[RECORDS SHOWN]

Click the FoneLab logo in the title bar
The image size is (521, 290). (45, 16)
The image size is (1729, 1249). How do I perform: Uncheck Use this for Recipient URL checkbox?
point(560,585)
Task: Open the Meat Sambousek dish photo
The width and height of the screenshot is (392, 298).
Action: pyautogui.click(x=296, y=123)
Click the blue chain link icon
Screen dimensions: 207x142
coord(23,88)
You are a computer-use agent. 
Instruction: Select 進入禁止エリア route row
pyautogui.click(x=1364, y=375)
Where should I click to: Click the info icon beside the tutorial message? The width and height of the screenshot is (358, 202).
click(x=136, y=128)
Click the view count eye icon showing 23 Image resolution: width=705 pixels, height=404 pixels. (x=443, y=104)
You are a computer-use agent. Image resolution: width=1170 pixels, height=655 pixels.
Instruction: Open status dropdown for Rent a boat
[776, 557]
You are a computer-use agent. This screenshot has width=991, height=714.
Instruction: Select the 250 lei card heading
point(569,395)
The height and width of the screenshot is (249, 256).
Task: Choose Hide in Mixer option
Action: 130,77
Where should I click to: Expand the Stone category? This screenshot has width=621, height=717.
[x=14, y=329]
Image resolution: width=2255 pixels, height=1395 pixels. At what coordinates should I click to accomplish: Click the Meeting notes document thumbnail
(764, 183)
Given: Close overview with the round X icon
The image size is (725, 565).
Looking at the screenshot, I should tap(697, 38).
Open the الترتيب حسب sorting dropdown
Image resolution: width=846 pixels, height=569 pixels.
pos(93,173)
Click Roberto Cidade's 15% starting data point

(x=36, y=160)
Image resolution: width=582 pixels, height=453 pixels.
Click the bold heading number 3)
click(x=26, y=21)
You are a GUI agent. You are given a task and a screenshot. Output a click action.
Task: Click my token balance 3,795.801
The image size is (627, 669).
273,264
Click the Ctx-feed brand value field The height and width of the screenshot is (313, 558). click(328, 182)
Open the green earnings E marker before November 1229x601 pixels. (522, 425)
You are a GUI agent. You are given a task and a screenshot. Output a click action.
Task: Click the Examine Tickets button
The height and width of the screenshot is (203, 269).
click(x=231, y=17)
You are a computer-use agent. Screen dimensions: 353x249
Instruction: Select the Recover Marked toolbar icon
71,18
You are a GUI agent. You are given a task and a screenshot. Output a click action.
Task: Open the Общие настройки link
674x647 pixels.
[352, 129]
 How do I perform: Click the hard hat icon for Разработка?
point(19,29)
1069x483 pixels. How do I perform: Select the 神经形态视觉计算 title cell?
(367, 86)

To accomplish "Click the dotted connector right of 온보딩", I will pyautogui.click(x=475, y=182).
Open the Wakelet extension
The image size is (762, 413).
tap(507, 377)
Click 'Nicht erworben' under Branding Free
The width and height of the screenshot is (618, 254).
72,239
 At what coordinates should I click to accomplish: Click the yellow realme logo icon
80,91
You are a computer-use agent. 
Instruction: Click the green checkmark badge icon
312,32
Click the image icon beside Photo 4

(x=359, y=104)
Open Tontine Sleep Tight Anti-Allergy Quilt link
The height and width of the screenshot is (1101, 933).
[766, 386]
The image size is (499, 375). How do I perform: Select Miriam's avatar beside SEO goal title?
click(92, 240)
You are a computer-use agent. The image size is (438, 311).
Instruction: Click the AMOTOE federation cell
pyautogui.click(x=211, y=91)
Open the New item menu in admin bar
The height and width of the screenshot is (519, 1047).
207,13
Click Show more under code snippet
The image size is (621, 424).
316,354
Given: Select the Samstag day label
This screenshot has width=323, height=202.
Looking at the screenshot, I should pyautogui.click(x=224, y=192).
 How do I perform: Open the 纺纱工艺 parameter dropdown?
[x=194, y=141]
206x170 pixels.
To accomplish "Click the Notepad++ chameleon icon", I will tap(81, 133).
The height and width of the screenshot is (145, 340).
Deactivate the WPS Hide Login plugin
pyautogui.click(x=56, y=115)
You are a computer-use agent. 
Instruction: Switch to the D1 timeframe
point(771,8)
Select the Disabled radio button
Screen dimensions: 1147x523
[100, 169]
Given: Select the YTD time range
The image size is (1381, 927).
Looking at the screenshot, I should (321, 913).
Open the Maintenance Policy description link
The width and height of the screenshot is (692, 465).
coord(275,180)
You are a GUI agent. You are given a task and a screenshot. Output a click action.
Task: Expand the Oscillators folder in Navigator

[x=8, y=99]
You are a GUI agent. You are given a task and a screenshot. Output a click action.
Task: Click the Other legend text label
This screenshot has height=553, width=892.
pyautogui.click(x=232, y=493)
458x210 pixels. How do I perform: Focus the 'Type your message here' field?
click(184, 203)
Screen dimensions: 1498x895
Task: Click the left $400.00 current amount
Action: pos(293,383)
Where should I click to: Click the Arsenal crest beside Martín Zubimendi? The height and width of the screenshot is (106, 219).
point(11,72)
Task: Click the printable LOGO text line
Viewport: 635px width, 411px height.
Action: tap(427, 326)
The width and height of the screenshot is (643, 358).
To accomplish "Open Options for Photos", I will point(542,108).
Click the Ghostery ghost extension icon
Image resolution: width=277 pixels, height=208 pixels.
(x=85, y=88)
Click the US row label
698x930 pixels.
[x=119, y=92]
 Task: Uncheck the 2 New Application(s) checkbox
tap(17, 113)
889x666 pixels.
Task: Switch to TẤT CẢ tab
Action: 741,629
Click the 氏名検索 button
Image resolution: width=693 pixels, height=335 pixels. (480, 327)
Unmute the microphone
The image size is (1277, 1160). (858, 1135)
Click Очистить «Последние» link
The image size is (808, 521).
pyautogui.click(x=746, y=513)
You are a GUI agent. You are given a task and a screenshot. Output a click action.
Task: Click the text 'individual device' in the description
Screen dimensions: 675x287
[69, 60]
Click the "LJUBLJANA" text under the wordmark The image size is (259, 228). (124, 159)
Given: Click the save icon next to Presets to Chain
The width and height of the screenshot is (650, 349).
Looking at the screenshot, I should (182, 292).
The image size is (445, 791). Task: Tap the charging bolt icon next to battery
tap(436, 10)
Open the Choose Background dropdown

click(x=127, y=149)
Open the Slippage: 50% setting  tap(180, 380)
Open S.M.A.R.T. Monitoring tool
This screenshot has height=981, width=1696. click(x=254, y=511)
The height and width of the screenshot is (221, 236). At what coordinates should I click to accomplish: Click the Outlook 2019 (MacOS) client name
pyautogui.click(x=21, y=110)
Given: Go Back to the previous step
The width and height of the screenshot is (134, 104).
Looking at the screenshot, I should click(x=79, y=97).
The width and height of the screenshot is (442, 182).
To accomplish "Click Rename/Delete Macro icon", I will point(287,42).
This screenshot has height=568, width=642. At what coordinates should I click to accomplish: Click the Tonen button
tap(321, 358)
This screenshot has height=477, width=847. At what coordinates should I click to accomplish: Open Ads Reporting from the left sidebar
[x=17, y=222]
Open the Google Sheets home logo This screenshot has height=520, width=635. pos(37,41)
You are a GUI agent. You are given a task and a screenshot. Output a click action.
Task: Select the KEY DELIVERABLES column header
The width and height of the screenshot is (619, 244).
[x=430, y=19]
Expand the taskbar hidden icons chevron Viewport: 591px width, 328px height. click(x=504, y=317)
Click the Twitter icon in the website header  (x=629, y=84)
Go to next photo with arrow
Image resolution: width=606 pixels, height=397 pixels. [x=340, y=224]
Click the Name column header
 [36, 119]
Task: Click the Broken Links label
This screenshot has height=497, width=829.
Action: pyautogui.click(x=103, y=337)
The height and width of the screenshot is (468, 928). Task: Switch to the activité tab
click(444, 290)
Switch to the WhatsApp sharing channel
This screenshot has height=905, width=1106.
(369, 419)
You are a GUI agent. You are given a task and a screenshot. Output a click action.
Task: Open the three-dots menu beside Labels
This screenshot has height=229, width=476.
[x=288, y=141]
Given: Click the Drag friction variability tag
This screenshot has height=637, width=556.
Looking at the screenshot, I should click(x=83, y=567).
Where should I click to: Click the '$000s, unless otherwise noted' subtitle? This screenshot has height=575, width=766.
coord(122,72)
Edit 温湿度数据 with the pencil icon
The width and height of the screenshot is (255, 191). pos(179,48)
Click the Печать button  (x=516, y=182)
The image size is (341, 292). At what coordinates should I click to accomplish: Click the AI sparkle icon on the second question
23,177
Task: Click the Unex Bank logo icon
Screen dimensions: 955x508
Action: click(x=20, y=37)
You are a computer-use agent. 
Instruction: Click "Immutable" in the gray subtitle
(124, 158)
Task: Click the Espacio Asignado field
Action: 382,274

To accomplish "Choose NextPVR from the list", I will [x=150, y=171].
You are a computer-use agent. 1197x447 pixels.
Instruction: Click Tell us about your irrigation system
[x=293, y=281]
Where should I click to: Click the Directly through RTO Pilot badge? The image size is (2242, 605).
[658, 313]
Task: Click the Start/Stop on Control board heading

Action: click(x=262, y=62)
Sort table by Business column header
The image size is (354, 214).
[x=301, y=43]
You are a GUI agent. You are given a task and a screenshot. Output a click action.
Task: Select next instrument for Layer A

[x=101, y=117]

[/RECORDS SHOWN]

■ **AIM OF THE EXERCISE**: Return nothing but the lines from the top of the records above through the line that has "Task: Open the Meat Sambousek dish photo". Keep each one exact.

■ **FINAL ANSWER**:
Click the FoneLab logo in the title bar
The image size is (521, 290). (45, 16)
The image size is (1729, 1249). How do I perform: Uncheck Use this for Recipient URL checkbox?
point(560,585)
Task: Open the Meat Sambousek dish photo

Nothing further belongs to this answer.